Le Conseil constitutionnel a rendu, le 7 mai 2025, une décision importante relative à la conformité de l’article 1518 A sexies du code général des impôts. Une société contestait les modalités de calcul de la taxe foncière sur les propriétés bâties lors du changement d’affectation d’un local industriel. Saisi d’une question prioritaire de constitutionnalité par le Conseil d’État le 18 février 2025, le juge devait examiner le mécanisme de lissage de la valeur locative. La requérante soutenait que l’application de ce dispositif aboutissait à une imposition assise sur une assiette fictive, étrangère aux facultés contributives réelles. Le Conseil constitutionnel écarte ce grief en jugeant que les dispositions contestées reposent sur des critères objectifs et rationnels en rapport avec l’objectif poursuivi. L’analyse de cette décision révèle la rationalité du mécanisme de lissage des valeurs locatives (I), avant de souligner la préservation effective de l’égalité devant les charges publiques (II).
I. La rationalité du mécanisme de lissage des valeurs locatives
A. La poursuite d’un objectif de rendement budgétaire
Le législateur a instauré un dispositif de réduction dégressive en cas de variation importante de la valeur locative consécutive à un changement d’affectation. Le Conseil constitutionnel souligne qu’en prévoyant ce lissage dans le temps, le législateur a entendu « atténuer la perte immédiate de ressources en résultant pour les collectivités territoriales ». Cet objectif de rendement budgétaire est jugé légitime au regard des nécessités de financement des administrations locales. Le juge constitutionnel rappelle sa jurisprudence constante selon laquelle il ne lui appartient pas de substituer son appréciation à celle du Parlement. Dès lors que les modalités retenues ne sont pas manifestement inappropriées, le choix d’une transition progressive pour les ressources publiques demeure valide.

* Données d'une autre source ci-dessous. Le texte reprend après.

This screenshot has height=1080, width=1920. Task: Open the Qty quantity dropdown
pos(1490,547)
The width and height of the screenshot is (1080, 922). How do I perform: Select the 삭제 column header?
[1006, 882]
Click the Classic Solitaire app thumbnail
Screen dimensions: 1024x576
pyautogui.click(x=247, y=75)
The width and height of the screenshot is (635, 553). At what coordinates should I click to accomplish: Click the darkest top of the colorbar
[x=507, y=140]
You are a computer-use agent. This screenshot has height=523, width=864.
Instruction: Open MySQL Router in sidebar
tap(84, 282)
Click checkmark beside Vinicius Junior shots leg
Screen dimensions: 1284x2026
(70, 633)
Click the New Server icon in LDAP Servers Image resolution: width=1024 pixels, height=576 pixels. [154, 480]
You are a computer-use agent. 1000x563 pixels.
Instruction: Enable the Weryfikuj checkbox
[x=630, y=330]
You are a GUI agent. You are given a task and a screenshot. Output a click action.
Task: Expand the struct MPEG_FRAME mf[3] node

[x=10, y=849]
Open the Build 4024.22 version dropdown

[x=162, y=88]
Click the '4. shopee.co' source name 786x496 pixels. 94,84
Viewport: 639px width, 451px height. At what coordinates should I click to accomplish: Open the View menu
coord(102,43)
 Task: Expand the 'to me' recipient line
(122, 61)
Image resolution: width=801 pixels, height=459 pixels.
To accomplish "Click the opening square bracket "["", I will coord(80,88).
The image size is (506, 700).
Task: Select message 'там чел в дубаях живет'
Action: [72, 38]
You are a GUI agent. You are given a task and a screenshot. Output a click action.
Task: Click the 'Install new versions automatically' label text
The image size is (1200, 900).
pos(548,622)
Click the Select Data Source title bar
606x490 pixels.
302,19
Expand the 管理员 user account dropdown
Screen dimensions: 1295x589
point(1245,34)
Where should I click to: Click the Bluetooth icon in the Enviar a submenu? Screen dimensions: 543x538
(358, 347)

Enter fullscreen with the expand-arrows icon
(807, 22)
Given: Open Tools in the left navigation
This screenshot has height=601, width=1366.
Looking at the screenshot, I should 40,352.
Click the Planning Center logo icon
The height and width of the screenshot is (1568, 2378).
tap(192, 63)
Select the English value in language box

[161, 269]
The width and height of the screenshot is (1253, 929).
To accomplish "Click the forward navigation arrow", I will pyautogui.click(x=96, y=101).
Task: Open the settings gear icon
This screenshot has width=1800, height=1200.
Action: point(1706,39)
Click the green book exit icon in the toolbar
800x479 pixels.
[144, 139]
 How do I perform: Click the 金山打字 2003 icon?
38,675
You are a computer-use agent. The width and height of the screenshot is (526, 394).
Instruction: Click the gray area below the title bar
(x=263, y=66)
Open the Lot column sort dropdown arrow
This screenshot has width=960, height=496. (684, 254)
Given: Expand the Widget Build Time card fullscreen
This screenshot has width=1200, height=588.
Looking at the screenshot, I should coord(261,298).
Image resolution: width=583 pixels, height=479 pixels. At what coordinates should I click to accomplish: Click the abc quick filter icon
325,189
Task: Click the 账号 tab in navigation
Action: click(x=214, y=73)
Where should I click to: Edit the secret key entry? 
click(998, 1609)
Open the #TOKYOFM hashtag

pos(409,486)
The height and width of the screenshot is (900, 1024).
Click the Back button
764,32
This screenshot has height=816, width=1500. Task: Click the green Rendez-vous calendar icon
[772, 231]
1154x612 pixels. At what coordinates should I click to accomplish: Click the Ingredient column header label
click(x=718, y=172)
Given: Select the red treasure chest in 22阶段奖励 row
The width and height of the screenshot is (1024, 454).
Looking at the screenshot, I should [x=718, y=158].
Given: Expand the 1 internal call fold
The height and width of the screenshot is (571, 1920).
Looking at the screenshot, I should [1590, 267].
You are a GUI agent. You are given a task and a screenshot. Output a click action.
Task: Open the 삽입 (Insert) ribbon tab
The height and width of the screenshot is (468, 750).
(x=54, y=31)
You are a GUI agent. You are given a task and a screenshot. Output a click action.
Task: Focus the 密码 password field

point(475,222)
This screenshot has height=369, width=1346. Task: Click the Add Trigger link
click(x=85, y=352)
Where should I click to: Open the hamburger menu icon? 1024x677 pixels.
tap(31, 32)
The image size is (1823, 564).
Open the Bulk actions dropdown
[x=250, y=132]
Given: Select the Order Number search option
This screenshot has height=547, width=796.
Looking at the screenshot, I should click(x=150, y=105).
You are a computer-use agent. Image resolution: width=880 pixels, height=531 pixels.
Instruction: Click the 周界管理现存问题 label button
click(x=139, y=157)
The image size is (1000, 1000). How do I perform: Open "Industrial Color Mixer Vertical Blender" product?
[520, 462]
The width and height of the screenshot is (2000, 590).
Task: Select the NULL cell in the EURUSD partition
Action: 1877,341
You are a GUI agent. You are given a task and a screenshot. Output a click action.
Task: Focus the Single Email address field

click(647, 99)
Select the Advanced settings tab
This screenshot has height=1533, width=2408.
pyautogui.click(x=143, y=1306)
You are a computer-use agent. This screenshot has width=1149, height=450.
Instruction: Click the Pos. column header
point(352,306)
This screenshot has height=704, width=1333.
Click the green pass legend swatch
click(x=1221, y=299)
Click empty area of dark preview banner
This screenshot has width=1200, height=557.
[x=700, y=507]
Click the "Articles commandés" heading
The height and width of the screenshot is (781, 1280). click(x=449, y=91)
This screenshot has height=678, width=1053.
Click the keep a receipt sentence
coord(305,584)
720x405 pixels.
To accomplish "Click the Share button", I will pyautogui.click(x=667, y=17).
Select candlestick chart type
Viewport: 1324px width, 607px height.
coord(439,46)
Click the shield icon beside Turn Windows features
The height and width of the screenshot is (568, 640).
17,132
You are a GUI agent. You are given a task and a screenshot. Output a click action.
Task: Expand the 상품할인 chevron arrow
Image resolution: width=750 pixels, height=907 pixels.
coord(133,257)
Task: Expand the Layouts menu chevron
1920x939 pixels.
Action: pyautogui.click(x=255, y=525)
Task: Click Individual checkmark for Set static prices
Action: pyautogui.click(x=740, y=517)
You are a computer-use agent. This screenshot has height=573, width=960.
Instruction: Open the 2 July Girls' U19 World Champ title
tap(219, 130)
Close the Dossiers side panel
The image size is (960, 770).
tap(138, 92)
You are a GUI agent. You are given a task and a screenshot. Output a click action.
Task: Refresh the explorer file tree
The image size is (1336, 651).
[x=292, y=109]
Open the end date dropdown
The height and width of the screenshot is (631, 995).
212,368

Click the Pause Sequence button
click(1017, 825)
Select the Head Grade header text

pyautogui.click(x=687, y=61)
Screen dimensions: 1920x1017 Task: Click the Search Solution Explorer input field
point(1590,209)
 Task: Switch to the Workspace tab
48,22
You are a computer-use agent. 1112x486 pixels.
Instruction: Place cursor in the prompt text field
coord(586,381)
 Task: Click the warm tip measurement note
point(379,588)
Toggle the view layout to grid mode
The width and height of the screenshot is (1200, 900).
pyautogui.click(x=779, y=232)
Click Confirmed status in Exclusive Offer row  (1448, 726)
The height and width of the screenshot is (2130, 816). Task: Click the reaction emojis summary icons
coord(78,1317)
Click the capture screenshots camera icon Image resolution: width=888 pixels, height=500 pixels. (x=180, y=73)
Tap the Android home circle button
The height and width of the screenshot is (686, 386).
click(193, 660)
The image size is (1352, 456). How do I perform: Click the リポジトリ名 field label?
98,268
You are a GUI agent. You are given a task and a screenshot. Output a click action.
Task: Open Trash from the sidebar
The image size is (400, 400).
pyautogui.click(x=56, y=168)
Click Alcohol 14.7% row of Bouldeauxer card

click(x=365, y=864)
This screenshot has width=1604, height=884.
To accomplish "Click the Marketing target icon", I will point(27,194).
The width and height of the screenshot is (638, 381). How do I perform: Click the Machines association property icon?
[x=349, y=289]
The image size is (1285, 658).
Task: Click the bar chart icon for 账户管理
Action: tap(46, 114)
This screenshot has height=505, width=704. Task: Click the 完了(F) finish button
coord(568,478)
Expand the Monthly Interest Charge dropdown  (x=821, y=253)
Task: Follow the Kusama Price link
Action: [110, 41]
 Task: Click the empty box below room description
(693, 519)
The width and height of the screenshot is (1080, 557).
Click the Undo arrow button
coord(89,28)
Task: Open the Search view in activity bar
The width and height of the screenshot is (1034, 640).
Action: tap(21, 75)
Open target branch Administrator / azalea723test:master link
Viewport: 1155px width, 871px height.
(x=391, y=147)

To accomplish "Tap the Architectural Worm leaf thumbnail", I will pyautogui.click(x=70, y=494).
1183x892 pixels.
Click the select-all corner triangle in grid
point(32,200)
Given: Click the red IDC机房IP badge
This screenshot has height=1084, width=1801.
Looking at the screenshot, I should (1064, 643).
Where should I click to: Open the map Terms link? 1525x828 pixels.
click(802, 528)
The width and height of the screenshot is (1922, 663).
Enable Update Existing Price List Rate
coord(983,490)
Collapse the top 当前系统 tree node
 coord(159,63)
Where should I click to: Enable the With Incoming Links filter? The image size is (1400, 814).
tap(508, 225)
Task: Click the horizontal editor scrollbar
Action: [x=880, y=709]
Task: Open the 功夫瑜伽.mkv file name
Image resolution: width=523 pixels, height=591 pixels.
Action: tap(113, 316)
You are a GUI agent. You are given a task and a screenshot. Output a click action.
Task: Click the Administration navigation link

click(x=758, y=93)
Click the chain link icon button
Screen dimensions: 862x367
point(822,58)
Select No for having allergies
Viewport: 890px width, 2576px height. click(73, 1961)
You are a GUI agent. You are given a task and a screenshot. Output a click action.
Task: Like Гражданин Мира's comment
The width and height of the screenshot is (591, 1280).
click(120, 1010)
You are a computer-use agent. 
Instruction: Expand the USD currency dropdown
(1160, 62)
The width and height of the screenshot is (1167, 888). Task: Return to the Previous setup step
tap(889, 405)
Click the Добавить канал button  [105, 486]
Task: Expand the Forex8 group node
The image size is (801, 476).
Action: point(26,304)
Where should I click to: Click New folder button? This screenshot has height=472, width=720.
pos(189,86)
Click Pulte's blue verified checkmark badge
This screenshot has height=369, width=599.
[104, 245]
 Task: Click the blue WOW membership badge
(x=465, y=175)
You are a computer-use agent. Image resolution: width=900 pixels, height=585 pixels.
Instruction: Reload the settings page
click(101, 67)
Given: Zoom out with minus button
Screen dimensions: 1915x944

B. Le caractère proportionné des modalités de réduction
La validité du dispositif repose sur des conditions techniques précises qui garantissent son caractère temporaire et ciblé sur les variations les plus significatives. Le mécanisme ne s’enclenche que si la variation de la valeur locative « excède 30 % de la valeur locative calculée avant la prise en compte du changement ». Cette réduction, qui s’étale sur une durée de six années, est strictement dégressive, passant de 85 % la première année à 10 % la dernière. Le lissage cesse immédiatement de s’appliquer en cas de changement d’exploitant ou de modification de la consistance du bâtiment concerné. Ces garde-fous démontrent que le législateur s’est fondé sur des critères rationnels pour organiser cette période transitoire d’imposition.
II. La préservation de l’égalité devant les charges publiques
A. L’absence d’imposition d’une capacité contributive fictive
Le grief principal de la société requérante portait sur la déconnexion prétendue entre l’assiette de l’impôt et les facultés contributives réelles du propriétaire. Le Conseil constitutionnel rejette cette analyse en précisant que « l’imposition reste assise sur la valeur locative du local concerné » pendant toute la période. Le mécanisme de lissage ne modifie pas la nature de l’assiette mais en module simplement la variation temporelle pour des motifs d’intérêt général. Ainsi, les dispositions contestées n’ont pas pour effet d’assujettir le contribuable à une imposition incluant une « capacité contributive dont il ne disposerait pas ». La base fiscale demeure réelle et objective, excluant ainsi toute rupture caractérisée de l’égalité devant les charges publiques garantit par la Déclaration de 1789.
B. La confirmation de la marge de manœuvre du législateur fiscal
Cette décision confirme la large compétence reconnue au Parlement par l’article 34 de la Constitution pour déterminer les règles d’évaluation des facultés contributives. Le juge constitutionnel admet qu’une variation à la baisse de la valeur locative puisse faire l’objet d’une application différée sans méconnaître les principes constitutionnels. Cette solution sécurise les recettes des collectivités territoriales face aux mutations industrielles brutales tout en maintenant une cohérence globale du système de taxe foncière. En déclarant le second alinéa du paragraphe I de l’article 1518 A sexies conforme, le Conseil valide une technique classique de transition fiscale. La décision s’inscrit ainsi dans une lignée jurisprudentielle protectrice de l’équilibre entre les droits des contribuables et les impératifs budgétaires locaux.